## To do
If a line in the data below contains "size", copy it.

Dataset entries:

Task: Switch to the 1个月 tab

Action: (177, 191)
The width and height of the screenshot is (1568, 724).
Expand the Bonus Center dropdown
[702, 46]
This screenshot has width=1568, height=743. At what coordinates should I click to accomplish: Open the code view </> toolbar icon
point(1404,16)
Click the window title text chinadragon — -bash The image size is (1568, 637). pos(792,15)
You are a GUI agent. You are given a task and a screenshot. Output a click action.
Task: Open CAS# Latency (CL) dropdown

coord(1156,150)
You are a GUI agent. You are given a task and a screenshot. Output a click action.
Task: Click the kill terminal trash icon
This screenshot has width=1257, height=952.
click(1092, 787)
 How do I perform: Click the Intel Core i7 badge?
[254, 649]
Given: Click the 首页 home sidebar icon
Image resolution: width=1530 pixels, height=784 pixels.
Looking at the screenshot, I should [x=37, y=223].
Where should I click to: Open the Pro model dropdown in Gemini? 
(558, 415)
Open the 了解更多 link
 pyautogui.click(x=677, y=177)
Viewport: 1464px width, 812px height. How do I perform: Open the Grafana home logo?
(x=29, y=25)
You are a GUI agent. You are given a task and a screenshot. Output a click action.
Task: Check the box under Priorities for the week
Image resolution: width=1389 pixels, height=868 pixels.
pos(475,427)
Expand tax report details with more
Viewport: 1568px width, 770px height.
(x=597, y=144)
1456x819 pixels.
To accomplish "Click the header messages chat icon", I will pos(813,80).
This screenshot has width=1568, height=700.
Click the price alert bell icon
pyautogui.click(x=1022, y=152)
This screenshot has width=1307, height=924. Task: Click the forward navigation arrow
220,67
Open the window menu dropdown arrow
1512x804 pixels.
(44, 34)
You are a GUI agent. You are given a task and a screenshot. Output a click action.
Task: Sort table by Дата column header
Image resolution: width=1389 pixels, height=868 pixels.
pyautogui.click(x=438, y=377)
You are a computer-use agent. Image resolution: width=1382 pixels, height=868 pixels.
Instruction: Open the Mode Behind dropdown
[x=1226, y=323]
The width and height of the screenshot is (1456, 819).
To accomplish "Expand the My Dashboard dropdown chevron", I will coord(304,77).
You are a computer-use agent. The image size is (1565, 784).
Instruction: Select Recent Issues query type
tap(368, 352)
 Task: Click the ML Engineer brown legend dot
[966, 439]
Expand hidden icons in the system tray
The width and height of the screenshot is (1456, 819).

## Your response
Click the window title text chinadragon — -bash The image size is (1568, 637). pos(792,15)
You are a computer-use agent. The image size is (1565, 784).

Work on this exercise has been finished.